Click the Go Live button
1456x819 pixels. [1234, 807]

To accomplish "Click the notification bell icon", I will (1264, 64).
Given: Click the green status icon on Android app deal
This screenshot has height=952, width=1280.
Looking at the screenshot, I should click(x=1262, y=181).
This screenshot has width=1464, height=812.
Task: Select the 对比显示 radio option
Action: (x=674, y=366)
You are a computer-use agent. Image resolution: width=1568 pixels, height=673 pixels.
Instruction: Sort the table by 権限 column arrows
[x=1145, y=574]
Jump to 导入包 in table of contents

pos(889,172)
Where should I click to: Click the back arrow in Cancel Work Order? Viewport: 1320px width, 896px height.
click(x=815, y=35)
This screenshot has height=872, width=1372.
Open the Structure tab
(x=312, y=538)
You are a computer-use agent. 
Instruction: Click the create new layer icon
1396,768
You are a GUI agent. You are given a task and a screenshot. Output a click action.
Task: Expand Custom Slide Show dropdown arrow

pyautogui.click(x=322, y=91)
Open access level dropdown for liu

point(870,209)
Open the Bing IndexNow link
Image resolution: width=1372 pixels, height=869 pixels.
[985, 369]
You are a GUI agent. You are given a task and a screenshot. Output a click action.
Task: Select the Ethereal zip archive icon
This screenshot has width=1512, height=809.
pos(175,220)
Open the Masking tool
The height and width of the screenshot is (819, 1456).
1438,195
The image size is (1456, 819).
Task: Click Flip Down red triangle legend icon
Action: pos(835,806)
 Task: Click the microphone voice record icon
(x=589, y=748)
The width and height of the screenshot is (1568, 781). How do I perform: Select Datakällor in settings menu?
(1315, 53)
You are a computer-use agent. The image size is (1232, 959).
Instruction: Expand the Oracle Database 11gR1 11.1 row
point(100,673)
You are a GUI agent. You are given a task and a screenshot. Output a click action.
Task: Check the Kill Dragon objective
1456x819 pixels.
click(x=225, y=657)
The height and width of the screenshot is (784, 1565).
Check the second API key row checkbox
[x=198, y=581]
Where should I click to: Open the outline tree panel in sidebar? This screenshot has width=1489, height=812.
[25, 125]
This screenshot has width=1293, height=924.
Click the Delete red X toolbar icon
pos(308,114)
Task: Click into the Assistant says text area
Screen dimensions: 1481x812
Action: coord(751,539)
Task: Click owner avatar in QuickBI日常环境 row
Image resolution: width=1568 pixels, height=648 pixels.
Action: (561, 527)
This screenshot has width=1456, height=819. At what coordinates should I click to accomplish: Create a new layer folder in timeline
###
Copy out every record exactly.

▶ [Answer to the exercise]
Click the Go Live button
1456x819 pixels. [1234, 807]

To accomplish "Click the notification bell icon", I will (1264, 64).
Given: Click the green status icon on Android app deal
This screenshot has height=952, width=1280.
Looking at the screenshot, I should click(x=1262, y=181).
This screenshot has width=1464, height=812.
Task: Select the 对比显示 radio option
Action: (x=674, y=366)
You are a computer-use agent. Image resolution: width=1568 pixels, height=673 pixels.
Instruction: Sort the table by 権限 column arrows
[x=1145, y=574]
Jump to 导入包 in table of contents

pos(889,172)
Where should I click to: Click the back arrow in Cancel Work Order? Viewport: 1320px width, 896px height.
click(x=815, y=35)
This screenshot has height=872, width=1372.
Open the Structure tab
(x=312, y=538)
You are a computer-use agent. 
Instruction: Click the create new layer icon
1396,768
You are a GUI agent. You are given a task and a screenshot. Output a click action.
Task: Expand Custom Slide Show dropdown arrow

pyautogui.click(x=322, y=91)
Open access level dropdown for liu

point(870,209)
Open the Bing IndexNow link
Image resolution: width=1372 pixels, height=869 pixels.
[985, 369]
You are a GUI agent. You are given a task and a screenshot. Output a click action.
Task: Select the Ethereal zip archive icon
This screenshot has width=1512, height=809.
pos(175,220)
Open the Masking tool
The height and width of the screenshot is (819, 1456).
1438,195
The image size is (1456, 819).
Task: Click Flip Down red triangle legend icon
Action: pos(835,806)
 Task: Click the microphone voice record icon
(x=589, y=748)
The width and height of the screenshot is (1568, 781). How do I perform: Select Datakällor in settings menu?
(1315, 53)
You are a computer-use agent. The image size is (1232, 959).
Instruction: Expand the Oracle Database 11gR1 11.1 row
point(100,673)
You are a GUI agent. You are given a task and a screenshot. Output a click action.
Task: Check the Kill Dragon objective
1456x819 pixels.
click(x=225, y=657)
The height and width of the screenshot is (784, 1565).
Check the second API key row checkbox
[x=198, y=581]
Where should I click to: Open the outline tree panel in sidebar? This screenshot has width=1489, height=812.
[25, 125]
This screenshot has width=1293, height=924.
Click the Delete red X toolbar icon
pos(308,114)
Task: Click into the Assistant says text area
Screen dimensions: 1481x812
Action: coord(751,539)
Task: Click owner avatar in QuickBI日常环境 row
Image resolution: width=1568 pixels, height=648 pixels.
Action: (561, 527)
This screenshot has width=1456, height=819. At what coordinates should I click to accomplish: Create a new layer folder in timeline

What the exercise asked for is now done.